Now that all PCs are media PCs

Intel appears to be de-emphasising its much-scorned Viiv brand, reducing the label from a tag designed to represent all-singing, all-dancing multimedia PCs, to a sub-brand of its Core 2 processor label.

Late last week, it emerged that peripheral maker Buffalo had warned its customers that its kit would no longer off Intel's Viiv Zone, a delivery mechanism for content certified to run on Viiv-branded systems. On Friday, the Wall Street Journal claimed Viiv - which sounds like 'five' - will be relegated to Core 2 stickers for entertainment-centric PCs as 'Core 2 with Viiv Technology'.

The WSJ's report comes as no surprise - back in August we reported on Intel's plan to shake up its branding strategy in 2008, including the introduction of 'Core 2 with Viiv' stickers.

The question is - and it's one Intel has never been able to answer satisfactorily - what is Viiv? The brand was introduced in August 2005 to differentiate media centre PCs from regular desktops. How did they differ? Pretty much only by the inclusion of a TV tuner card and Microsoft's Windows XP Media Center Edition operating system.

Intel wanted consumers looking for a living room PC to tune into Viiv as a way of selecting such a machine - just as it had pushed Centrino as the brand to choose if you want a wireless-enabled PC.

But while Centrino brought together a number of in-demand emerging technologies and features - specifically, Wi-Fi and new mobile processors with superior power and performance characteristics - Viiv systems quickly became to be seen as little more than regular desktops, particularly as vendors started to apply the sticker to any PC, whether it was appropriate for the living room or not, that matched Intel's spec.

As we noted at the time, Viiv was simply too weakly defined and lacked a clear differentiation. Plenty of non-Viiv systems out there had TV tuners and Media Center as their OS.

In a bid to bring something more to Viiv, Intel began to pursue deals with content providers who would offer their content exclusively through the Viiv Zone portal.
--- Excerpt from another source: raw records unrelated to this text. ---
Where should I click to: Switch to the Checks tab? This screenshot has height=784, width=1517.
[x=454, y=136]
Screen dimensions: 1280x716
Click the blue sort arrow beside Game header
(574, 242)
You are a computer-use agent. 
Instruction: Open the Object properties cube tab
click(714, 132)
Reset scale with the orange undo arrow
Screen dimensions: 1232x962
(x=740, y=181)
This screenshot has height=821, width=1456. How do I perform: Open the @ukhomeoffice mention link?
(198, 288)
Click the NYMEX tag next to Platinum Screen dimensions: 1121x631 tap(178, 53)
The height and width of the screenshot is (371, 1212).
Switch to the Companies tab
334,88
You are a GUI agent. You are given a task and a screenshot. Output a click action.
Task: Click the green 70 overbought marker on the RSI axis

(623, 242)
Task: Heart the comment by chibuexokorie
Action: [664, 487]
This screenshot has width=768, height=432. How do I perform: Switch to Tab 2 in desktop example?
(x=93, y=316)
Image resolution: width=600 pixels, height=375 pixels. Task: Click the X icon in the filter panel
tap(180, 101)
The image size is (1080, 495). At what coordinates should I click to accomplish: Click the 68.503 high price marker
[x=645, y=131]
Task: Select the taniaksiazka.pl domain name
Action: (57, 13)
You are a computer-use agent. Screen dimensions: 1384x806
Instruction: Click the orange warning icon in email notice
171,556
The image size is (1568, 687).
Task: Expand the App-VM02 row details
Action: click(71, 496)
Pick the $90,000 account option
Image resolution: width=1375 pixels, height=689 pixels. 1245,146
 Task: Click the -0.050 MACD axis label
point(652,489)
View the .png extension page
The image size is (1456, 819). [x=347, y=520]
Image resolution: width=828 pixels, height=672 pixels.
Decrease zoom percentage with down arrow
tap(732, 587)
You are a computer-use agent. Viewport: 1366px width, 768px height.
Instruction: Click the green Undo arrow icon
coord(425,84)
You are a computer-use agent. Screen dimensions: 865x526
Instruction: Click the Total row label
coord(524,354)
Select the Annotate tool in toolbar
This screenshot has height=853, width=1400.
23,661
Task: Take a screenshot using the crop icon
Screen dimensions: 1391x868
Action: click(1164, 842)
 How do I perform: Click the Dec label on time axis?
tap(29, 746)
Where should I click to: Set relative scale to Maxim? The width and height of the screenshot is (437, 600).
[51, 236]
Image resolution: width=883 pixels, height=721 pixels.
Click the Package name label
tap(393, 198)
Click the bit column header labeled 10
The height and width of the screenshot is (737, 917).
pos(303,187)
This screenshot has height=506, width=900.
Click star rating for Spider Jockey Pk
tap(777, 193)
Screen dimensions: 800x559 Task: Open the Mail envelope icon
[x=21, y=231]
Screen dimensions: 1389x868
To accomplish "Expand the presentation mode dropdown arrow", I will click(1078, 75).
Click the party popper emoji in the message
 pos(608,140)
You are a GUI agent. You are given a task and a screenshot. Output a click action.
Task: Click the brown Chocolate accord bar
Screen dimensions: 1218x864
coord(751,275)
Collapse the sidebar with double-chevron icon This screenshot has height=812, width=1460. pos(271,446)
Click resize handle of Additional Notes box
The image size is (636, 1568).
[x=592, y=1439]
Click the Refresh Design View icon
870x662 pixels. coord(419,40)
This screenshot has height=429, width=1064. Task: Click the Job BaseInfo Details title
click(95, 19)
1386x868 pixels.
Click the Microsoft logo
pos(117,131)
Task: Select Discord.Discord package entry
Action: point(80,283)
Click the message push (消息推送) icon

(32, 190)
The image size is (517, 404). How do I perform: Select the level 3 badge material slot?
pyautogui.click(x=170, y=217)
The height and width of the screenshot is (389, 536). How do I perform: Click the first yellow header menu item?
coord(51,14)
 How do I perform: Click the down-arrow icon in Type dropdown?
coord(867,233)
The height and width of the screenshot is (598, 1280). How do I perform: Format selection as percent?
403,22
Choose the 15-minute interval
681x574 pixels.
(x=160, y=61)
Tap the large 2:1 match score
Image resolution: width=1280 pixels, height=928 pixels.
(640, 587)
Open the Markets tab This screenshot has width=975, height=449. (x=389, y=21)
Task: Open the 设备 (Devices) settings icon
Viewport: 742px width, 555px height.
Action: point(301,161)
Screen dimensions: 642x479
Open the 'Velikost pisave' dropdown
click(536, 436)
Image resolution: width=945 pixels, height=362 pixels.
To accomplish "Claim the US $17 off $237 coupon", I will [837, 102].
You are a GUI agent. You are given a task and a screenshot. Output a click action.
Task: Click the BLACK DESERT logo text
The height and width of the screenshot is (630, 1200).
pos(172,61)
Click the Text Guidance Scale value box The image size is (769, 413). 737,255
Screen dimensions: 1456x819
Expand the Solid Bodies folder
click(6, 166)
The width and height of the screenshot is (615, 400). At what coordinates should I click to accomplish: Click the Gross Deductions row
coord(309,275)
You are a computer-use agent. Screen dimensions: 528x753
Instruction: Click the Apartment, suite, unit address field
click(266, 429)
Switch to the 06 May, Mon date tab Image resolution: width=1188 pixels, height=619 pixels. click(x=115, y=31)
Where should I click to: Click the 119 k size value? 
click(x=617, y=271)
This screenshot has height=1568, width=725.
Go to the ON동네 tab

But it's hard to promote such content as being 'empowered by Viiv technology' when it can be just as equally empowered by any other microprocessor platform capable of running Windows.

As AMD showed, when it launched Live!, a batch of media centre-centric utilities and a sticker to go with them. AMD at least pitched Live! as a way of making content collecting, archiving and playing easier, rather than as the only way to get certain content too.

But, again, it was no more tightly defined that Intel's offering was.

And still isn't. Intel's own Viiv webpage primarily touts the benefits of multi-core computing - which these days every mid-range to high-end PC offers, whether there's a Viiv sticker on the front or not. They all have HD video and HD audio support - another Viiv pre-requisite. Quite a few have TV tuners, and some even have remote controls. The rest is just Intel's media software in preference to someone else's, but none of it really provides the user with anything he or she can't find elsewhere.

So why not simply brand them Core 2 and have done with it? That's indeed what Intel appears to be doing with the 'Core 2 with Viiv' branding. It focuses on the key brand - the one buyers recognise - with Viiv retained to indicate something extra.

Latest Comments

Viiv = not only a bad brand, but bad software

Concretely, Viiv is a bunch of buggy bad software, completely redundant with Media Center, at least on Vista.

It is the first software to uninstall in order to use Media Center without having problem.